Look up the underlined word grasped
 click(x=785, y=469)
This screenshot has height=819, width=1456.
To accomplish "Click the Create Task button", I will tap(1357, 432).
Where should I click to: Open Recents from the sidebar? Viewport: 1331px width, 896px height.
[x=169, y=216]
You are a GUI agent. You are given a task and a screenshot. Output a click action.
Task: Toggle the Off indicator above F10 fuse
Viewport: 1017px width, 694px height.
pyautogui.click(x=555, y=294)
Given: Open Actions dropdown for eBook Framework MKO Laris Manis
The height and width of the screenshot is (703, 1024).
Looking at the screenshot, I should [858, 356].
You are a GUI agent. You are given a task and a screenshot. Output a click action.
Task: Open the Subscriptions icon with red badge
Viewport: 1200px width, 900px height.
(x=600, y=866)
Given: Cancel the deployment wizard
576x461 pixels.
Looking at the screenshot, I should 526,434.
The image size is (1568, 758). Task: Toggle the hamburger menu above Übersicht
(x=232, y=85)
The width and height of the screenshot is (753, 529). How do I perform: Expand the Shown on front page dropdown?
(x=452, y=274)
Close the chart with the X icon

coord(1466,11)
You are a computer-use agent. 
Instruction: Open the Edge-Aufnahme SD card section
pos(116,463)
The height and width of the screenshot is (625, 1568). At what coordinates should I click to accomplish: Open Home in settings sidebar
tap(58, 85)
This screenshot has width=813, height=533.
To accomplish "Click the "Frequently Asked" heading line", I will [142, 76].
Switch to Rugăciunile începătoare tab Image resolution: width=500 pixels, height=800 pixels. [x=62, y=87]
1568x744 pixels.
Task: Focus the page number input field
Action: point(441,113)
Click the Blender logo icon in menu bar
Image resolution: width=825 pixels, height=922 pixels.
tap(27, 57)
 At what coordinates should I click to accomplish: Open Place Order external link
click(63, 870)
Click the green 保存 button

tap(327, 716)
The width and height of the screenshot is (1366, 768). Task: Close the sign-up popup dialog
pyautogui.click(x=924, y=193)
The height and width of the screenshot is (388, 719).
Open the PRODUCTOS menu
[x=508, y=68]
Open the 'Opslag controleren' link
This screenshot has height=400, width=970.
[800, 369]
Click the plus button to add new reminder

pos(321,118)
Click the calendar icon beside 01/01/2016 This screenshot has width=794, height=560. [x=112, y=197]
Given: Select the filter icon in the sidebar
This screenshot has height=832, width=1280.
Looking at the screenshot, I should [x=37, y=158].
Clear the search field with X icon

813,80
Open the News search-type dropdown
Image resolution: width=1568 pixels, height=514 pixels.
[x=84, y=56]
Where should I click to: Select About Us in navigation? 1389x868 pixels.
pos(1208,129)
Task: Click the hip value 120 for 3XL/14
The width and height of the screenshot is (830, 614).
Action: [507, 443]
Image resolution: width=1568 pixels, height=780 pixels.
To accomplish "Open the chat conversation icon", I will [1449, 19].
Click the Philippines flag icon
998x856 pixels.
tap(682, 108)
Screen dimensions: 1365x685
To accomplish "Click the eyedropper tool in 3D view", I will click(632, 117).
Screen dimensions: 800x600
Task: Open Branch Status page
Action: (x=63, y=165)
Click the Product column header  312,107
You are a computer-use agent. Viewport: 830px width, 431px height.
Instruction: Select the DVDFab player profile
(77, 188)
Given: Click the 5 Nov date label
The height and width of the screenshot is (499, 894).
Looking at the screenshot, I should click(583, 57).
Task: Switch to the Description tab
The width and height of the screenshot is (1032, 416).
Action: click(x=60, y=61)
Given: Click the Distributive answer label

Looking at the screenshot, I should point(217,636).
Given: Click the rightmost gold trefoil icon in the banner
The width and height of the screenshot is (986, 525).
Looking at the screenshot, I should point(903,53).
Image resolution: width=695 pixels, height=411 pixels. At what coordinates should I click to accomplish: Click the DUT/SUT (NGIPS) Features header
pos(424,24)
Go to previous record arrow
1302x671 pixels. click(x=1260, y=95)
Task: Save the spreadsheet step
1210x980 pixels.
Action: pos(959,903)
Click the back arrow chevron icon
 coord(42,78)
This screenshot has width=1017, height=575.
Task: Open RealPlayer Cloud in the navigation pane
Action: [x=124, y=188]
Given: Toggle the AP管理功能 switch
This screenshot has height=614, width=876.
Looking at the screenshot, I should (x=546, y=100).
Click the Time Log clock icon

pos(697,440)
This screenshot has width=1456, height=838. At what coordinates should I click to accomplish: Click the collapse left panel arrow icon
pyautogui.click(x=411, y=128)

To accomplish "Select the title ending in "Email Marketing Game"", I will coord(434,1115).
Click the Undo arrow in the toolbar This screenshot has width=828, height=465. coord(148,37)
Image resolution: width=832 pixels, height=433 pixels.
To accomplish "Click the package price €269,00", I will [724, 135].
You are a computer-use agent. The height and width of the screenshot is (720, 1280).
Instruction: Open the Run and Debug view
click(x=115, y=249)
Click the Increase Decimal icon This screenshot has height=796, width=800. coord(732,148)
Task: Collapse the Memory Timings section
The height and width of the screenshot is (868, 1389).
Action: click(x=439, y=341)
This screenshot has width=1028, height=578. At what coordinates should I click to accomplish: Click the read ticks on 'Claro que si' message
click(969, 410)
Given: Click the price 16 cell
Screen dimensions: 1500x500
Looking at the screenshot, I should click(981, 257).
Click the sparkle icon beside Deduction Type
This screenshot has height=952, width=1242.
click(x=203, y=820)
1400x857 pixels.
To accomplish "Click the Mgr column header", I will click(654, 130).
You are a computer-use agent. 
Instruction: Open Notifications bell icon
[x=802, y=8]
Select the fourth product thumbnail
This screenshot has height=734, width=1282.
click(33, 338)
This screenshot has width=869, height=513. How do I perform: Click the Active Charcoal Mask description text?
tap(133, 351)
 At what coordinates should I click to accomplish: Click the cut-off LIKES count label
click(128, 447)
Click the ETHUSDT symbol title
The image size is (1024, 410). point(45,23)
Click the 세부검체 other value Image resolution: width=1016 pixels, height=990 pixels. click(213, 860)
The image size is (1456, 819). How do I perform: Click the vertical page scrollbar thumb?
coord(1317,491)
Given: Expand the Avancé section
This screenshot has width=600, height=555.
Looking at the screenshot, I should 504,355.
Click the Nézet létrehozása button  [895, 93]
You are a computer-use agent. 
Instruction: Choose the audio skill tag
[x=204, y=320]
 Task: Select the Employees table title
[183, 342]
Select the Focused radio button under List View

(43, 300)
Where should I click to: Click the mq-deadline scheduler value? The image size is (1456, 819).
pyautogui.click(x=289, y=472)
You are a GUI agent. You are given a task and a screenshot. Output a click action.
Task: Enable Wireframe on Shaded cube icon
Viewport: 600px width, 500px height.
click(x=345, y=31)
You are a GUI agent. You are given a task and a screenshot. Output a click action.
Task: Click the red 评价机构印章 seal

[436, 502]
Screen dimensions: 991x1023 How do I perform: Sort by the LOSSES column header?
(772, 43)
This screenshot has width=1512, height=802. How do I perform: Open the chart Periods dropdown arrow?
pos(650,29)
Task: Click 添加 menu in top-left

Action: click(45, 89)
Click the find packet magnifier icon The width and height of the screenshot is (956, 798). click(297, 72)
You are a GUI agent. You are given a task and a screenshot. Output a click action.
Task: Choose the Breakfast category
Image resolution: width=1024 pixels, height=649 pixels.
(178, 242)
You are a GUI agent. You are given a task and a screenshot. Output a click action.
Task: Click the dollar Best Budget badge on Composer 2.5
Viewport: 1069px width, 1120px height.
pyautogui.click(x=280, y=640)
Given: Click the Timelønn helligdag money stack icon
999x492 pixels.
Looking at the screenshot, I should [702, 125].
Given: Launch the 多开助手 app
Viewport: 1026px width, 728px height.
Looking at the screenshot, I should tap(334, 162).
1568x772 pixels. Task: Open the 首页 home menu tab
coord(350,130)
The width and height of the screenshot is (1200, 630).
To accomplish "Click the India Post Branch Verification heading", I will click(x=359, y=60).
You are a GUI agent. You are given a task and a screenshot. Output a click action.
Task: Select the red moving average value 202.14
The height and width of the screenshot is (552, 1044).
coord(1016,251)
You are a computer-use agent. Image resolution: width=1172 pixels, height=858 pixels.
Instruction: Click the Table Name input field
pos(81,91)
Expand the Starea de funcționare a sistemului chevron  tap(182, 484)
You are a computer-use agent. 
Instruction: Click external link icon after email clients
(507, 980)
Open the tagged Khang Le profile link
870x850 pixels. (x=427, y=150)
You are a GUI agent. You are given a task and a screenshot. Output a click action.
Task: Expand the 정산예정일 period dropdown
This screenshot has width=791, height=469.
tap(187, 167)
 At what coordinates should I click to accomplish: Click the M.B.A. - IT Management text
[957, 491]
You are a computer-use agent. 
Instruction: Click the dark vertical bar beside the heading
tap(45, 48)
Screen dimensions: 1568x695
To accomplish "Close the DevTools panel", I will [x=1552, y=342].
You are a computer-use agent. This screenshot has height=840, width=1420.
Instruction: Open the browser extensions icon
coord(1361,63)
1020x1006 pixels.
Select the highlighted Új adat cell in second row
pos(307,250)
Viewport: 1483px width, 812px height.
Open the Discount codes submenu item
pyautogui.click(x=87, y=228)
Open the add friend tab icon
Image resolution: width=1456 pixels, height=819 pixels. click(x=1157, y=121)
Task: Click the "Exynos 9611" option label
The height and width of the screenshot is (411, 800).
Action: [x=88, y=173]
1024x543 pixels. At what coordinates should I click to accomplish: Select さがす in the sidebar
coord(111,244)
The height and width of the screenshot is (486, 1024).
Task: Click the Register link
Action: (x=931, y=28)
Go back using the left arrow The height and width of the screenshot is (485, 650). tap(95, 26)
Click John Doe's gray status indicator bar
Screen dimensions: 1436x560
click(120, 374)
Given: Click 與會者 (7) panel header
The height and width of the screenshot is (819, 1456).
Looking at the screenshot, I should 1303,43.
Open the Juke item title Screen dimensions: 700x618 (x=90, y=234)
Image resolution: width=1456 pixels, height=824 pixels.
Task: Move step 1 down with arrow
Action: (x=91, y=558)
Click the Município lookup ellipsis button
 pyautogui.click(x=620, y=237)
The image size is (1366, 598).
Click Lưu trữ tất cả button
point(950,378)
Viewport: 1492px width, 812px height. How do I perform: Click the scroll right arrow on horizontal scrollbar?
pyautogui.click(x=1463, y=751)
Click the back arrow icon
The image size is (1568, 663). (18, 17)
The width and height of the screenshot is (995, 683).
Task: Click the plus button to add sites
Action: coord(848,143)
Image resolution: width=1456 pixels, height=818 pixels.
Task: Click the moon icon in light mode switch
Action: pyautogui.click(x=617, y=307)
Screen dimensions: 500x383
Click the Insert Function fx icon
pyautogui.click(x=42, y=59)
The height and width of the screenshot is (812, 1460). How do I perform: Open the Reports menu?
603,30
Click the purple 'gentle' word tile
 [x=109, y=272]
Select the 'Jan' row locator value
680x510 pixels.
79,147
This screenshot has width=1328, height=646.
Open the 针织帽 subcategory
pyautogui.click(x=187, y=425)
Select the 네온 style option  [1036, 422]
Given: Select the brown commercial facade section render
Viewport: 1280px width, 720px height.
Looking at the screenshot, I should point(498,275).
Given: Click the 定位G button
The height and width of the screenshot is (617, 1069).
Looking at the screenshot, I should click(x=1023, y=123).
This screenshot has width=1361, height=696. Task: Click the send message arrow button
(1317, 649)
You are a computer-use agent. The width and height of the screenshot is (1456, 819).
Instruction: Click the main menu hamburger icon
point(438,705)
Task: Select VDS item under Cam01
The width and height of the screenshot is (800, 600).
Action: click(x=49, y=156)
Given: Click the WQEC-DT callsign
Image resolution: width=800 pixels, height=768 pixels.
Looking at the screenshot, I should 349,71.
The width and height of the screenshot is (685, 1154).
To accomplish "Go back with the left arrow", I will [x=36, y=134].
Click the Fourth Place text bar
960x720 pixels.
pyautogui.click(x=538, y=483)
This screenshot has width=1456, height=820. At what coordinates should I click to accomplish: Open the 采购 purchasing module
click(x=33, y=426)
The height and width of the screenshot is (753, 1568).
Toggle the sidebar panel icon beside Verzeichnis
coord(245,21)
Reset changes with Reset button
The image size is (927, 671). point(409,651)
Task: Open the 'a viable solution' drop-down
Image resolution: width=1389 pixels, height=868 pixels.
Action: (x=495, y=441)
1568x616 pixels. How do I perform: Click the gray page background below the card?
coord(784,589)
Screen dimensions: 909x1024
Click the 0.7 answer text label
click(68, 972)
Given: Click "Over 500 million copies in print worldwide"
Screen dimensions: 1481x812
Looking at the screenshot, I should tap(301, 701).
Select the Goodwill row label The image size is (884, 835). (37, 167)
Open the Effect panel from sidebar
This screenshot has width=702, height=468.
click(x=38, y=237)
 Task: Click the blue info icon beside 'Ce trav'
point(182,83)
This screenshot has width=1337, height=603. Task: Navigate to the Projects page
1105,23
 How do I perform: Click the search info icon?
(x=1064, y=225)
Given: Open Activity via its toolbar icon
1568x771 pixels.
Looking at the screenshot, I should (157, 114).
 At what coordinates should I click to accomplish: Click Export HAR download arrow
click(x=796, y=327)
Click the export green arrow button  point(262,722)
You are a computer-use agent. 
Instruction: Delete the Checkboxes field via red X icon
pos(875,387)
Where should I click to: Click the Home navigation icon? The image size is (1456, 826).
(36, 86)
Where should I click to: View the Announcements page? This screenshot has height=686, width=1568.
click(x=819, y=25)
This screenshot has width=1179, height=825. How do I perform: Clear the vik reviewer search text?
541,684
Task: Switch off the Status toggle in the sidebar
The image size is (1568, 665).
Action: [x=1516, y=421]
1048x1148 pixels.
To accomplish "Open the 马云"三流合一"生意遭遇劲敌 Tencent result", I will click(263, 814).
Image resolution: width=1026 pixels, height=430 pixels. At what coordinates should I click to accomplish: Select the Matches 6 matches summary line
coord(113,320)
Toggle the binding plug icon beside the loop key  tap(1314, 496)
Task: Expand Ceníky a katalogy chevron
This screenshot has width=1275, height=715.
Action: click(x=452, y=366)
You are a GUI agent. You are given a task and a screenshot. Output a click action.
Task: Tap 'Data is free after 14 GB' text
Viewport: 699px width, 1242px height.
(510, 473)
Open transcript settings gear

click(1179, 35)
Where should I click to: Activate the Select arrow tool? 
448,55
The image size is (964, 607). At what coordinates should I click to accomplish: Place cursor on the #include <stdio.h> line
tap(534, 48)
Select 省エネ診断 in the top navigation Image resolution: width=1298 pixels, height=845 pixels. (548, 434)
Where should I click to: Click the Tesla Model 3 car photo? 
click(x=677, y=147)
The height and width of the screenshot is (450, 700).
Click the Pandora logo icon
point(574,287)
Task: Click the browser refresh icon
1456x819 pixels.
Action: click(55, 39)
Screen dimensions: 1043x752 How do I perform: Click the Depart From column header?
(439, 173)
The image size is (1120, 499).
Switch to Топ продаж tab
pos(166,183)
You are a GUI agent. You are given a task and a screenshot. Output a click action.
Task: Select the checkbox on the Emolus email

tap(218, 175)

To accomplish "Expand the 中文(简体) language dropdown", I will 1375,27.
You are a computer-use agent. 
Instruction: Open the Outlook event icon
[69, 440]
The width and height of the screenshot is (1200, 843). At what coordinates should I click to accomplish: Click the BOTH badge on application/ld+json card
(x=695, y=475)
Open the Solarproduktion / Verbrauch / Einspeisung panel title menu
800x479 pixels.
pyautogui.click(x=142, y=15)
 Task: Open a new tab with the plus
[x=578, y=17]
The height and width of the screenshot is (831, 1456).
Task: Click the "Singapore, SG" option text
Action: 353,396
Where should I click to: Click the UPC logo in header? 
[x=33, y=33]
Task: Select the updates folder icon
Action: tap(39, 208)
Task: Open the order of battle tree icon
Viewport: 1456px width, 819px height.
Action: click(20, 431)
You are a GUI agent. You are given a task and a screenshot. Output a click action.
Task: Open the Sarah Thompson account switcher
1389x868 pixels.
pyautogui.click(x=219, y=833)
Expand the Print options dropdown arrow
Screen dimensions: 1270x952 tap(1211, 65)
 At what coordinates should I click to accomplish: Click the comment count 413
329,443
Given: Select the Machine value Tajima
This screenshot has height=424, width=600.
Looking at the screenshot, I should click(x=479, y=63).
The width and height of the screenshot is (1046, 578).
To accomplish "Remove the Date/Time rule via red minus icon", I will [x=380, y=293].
* * *
→ Problem requirements:
Please rewrite the lines from the one with "Click the green 保存 button" to the one with "pos(424,24)", substituting "heading" for "header" and changing nothing else.

→ Reply to the exercise:
Click the green 保存 button

tap(327, 716)
The width and height of the screenshot is (1366, 768). Task: Close the sign-up popup dialog
pyautogui.click(x=924, y=193)
The height and width of the screenshot is (388, 719).
Open the PRODUCTOS menu
[x=508, y=68]
Open the 'Opslag controleren' link
This screenshot has height=400, width=970.
[800, 369]
Click the plus button to add new reminder

pos(321,118)
Click the calendar icon beside 01/01/2016 This screenshot has width=794, height=560. [x=112, y=197]
Given: Select the filter icon in the sidebar
This screenshot has height=832, width=1280.
Looking at the screenshot, I should [x=37, y=158].
Clear the search field with X icon

813,80
Open the News search-type dropdown
Image resolution: width=1568 pixels, height=514 pixels.
[x=84, y=56]
Where should I click to: Select About Us in navigation? 1389x868 pixels.
pos(1208,129)
Task: Click the hip value 120 for 3XL/14
The width and height of the screenshot is (830, 614).
Action: [507, 443]
Image resolution: width=1568 pixels, height=780 pixels.
To accomplish "Open the chat conversation icon", I will [1449, 19].
Click the Philippines flag icon
998x856 pixels.
tap(682, 108)
Screen dimensions: 1365x685
To accomplish "Click the eyedropper tool in 3D view", I will click(632, 117).
Screen dimensions: 800x600
Task: Open Branch Status page
Action: (x=63, y=165)
Click the Product column heading  312,107
You are a computer-use agent. Viewport: 830px width, 431px height.
Instruction: Select the DVDFab player profile
(77, 188)
Given: Click the 5 Nov date label
The height and width of the screenshot is (499, 894).
Looking at the screenshot, I should click(583, 57).
Task: Switch to the Description tab
The width and height of the screenshot is (1032, 416).
Action: click(x=60, y=61)
Given: Click the Distributive answer label

Looking at the screenshot, I should point(217,636).
Given: Click the rightmost gold trefoil icon in the banner
The width and height of the screenshot is (986, 525).
Looking at the screenshot, I should point(903,53).
Image resolution: width=695 pixels, height=411 pixels. At what coordinates should I click to accomplish: Click the DUT/SUT (NGIPS) Features heading
pos(424,24)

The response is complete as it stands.